Timely Financial Plan Softens Blow of Divorce
NANCY ANN JEFFREY
Apr. 21, 1995
In 23 years of marriage, Suzanne Bryson cooked dinners, planted flowers, remodeled rooms, repaired sprinklers, attended school meetings and made sure the furnace got fixed.
She rarely thought about money. Her husband worked and took care of the finances. ``My job was to be a good corporate wife,'' says Ms. Bryson, a mother of two college-age children.
When the couple separated a little more than two years ago, Ms. Bryson faced more than the pain of a broken marriage. She was filled with fear and uncertainty over how she would get by.
``I didn't know what investments we had. ... I didn't know what the electric bill or gas bill was. ... I had no idea where the money was going to come from,'' she says.
Ms. Bryson, who is 47 years old and lives in a Denver suburb, got help. She sat down with a financial planner and figured out her long-term needs before agreeing to a settlement. Ms. Bryson, who now works in an art gallery, believes that planning helped her get a better deal.
Financial planners and accountants say they see many women like Ms. Bryson _ after it's too late to be of real help. Many women ``come to me with their divorce settlement, and I feel like saying, `Why didn't you come to me before this was finalized,''' says Peggy Ruhlin, a financial planner in Columbus, Ohio.
Predivorce financial planning probably makes sense for just about anybody. While a good attorney will know about many of the tax and other financial aspects of a settlement, lawyers often suggest that clients sit down with a financial pro to map out their long-term needs.
``I'll say to someone, `Do you really think this is going to make it 10 years from now?' But I'm not going to sit down and plan their future with them,'' says Susan Reach Winters, a divorce lawyer in Short Hills, N.J.
Couples who have done such planning often take less time to reach a settlement, thereby cutting down on legal fees. ``Insecurity is probably the biggest roadblock to divorce,'' says Evan Bell, a CPA in New York City whose clients have included Ivana Trump and the designer Carolyne Roehm, former wife of takeover king Henry Kravis.
But predivorce financial advice can be especially important for homemakers confronting a midlife divorce without a coterie of attorneys, accountants, planners and brokers from years in the business world.

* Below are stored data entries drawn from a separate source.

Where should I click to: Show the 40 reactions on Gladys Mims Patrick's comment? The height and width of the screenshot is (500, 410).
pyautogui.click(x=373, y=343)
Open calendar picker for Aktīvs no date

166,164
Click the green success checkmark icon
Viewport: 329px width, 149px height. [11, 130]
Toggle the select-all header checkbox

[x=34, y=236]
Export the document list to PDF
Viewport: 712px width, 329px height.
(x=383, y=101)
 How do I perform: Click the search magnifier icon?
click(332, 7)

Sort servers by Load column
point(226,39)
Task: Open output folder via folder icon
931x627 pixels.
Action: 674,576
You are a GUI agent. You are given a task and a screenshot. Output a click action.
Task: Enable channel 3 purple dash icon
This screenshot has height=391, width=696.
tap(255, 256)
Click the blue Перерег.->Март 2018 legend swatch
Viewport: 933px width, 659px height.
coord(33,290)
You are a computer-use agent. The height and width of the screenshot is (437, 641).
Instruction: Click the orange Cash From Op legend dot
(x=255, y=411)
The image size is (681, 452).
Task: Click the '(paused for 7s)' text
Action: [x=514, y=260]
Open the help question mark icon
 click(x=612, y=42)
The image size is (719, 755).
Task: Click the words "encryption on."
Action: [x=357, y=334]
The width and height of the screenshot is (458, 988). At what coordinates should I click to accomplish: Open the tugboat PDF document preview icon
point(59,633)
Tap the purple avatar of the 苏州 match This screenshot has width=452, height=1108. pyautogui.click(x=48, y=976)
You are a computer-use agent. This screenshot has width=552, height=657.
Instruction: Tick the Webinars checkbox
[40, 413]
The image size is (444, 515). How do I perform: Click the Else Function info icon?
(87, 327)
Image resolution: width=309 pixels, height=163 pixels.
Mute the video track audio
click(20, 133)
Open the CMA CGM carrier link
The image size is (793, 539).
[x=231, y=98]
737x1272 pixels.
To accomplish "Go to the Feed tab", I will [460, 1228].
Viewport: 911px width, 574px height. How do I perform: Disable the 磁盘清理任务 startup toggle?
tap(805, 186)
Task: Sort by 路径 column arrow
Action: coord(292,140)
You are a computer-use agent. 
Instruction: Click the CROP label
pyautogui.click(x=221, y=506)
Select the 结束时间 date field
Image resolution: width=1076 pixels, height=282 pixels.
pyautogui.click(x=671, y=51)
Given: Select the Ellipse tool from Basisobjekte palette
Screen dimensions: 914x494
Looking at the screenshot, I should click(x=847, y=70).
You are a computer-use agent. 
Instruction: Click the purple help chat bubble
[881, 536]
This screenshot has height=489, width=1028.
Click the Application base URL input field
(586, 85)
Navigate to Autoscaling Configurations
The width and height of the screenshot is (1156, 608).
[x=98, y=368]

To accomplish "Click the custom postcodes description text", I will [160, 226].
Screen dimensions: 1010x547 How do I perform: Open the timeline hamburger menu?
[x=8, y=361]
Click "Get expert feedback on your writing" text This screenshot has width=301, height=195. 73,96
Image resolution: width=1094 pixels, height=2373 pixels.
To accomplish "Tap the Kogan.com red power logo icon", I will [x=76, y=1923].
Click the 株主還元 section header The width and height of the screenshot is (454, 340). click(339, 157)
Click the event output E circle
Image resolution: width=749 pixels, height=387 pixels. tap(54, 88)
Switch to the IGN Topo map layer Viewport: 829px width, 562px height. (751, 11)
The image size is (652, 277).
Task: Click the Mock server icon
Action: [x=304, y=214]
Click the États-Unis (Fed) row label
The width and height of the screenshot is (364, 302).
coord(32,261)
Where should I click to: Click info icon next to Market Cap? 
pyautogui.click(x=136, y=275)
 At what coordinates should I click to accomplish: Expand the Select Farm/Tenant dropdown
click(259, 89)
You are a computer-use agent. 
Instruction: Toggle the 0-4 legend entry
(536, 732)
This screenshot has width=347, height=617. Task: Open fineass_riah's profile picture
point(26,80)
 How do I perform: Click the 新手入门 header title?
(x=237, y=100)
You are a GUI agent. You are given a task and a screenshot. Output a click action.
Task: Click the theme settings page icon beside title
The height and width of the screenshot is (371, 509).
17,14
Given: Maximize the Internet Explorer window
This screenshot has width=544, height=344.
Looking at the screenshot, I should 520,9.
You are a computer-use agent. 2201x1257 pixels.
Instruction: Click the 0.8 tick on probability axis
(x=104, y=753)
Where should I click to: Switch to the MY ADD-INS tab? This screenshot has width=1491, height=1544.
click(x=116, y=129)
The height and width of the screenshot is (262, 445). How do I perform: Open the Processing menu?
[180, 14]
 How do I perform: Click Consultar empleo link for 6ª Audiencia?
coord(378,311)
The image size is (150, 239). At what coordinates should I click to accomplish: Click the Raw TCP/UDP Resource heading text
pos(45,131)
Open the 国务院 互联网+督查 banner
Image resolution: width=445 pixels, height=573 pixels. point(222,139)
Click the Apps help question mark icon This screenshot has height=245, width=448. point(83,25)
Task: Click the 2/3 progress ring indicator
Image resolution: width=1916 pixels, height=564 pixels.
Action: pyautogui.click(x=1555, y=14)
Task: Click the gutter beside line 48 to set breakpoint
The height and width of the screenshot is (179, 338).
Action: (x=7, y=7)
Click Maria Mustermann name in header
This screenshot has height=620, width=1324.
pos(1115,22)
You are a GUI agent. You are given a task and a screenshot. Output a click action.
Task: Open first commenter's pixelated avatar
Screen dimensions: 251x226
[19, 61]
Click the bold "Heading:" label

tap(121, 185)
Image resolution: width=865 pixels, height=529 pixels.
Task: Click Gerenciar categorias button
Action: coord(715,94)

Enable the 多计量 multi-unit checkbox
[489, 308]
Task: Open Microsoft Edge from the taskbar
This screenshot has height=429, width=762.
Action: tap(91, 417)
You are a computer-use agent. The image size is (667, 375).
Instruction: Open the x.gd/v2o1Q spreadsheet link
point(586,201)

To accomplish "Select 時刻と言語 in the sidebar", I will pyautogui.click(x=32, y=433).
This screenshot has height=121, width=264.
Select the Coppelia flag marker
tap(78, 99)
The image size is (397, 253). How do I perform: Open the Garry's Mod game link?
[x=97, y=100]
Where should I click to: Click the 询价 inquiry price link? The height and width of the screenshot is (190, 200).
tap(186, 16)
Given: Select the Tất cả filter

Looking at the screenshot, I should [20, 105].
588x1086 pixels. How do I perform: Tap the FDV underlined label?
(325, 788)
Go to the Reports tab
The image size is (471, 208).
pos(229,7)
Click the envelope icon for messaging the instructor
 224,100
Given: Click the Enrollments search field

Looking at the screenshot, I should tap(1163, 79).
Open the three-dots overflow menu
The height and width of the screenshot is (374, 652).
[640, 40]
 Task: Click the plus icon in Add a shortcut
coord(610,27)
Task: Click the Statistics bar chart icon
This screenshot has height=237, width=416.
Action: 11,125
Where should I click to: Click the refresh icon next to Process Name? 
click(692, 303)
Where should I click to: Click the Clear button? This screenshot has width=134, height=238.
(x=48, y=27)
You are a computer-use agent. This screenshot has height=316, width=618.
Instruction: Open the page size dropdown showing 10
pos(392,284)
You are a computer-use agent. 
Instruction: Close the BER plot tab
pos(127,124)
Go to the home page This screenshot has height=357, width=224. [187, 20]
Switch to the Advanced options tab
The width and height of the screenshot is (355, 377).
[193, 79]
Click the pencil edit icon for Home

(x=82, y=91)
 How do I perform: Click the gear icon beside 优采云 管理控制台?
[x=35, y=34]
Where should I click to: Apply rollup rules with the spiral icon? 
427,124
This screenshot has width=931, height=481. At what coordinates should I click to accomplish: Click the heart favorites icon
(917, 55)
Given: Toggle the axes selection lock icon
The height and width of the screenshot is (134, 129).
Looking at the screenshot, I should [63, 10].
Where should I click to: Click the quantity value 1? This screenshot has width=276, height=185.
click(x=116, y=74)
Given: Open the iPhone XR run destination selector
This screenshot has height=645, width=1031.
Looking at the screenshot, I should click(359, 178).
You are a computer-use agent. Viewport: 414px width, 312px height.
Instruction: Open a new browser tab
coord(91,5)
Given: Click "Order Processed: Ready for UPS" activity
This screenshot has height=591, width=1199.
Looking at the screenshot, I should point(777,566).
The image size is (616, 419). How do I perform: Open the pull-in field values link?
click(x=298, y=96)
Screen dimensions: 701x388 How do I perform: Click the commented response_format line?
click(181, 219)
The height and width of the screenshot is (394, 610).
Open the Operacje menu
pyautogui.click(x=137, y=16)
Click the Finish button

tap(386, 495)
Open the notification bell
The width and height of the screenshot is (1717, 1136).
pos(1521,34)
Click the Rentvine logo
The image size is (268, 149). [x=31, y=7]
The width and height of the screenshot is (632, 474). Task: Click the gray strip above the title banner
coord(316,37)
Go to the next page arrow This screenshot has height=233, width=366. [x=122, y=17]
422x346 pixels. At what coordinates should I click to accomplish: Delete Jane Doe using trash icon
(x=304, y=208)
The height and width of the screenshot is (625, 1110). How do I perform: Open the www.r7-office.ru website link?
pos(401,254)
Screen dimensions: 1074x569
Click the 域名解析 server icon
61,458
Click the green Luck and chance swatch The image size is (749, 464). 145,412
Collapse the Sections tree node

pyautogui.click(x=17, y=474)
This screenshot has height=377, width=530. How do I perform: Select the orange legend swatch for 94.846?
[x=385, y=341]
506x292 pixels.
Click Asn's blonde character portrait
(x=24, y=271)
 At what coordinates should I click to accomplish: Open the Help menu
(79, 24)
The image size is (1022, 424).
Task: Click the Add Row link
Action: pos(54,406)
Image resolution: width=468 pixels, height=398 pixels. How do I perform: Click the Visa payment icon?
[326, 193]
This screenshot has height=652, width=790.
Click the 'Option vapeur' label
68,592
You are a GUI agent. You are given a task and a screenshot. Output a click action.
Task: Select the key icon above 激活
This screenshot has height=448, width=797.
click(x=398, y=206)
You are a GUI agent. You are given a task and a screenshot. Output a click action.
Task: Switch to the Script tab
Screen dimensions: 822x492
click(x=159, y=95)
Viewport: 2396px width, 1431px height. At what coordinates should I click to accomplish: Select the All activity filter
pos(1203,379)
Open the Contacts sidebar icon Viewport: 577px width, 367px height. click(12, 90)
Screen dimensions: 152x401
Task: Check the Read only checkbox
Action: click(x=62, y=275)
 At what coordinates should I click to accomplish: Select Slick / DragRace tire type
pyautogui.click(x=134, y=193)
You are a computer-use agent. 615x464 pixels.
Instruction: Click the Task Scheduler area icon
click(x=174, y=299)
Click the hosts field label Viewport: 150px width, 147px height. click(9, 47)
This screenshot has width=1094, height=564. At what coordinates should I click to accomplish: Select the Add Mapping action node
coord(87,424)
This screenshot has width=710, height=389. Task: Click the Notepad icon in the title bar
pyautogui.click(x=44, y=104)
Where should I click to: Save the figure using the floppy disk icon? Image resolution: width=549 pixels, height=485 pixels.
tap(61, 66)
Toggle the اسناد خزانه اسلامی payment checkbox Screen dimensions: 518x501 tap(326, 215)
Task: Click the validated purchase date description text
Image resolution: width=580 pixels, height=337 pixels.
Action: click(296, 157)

These women _ often people in their 40s, 50s and 60s who left the work force to raise families and relied on their husbands to be breadwinners _ frequently have a weak grasp of their financial situation and can end up with the short end of a settlement, divorce specialists say. Men who stay home and leave financial matters to their wives are similarly vulnerable.
Here are some tips that can help ``traditional'' wives _ and others who feel lost in a financial maze _ even the odds:
_ Think Twice About the House: Perhaps the most common mistake women make is insisting they get the house. Many husbands are only too happy to give it up while hanging onto some other valuable asset such as their pension plans.
``The house is familiar, it's security,'' Ms. Ruhlin says. But even if the mortgage has been paid off, a house can generate thousands of dollars in property-tax bills and maintenance costs, and it generates zero income. And if you end up having to sell and move to a less-expensive home, you can be hit with a whopping capital-gains tax.
Many financial planners recommend spouses agree to sell the house as part of the settlement. They can share the proceeds and the tax liability. Folks age 55 and older will have additional tax issues and should consult their accountant or planner.
_ Beware of Second-Rate Investments: Suppose your estranged spouse offers you a 50 percent, or greater share, of the investment portfolio. Sounds fair, right?
Not necessarily. That's because, to paraphrase George Orwell, some investments are more equal than others. ``Often, men use settlements to dump assets they don't want,'' says Janet Briaud, a financial planner in Bryan, Texas.
Topping the list of investments to avoid: limited partnerships. They're difficult to value accurately, hard to sell, and often saddled with tax liabilities. Many are nearly worthless.
Real estate is also tricky. While rental property can produce valuable income, it may be subject to stiff taxes in the event you need to sell.
Before accepting real estate as part of any settlement, get an outside appraisal and have your CPA or financial planner check out tax issues. Also, ask yourself if you're prepared to be a landlord.
In general, the best investments are the most liquid: stocks, bonds and mutual funds. And, of course, ``cash is king,'' says Kaycee Krysty, a CPA and financial planner in Seattle.
Whatever the settlement, you'll probably need to reshape your portfolio to make sure it's properly diversified. Diahann Lassus, a CPA and financial planner in New Providence, N.J., says one client's post-settlement portfolio consisted entirely of 1,000 shares of Bristol-Myers Squibb Co. stock.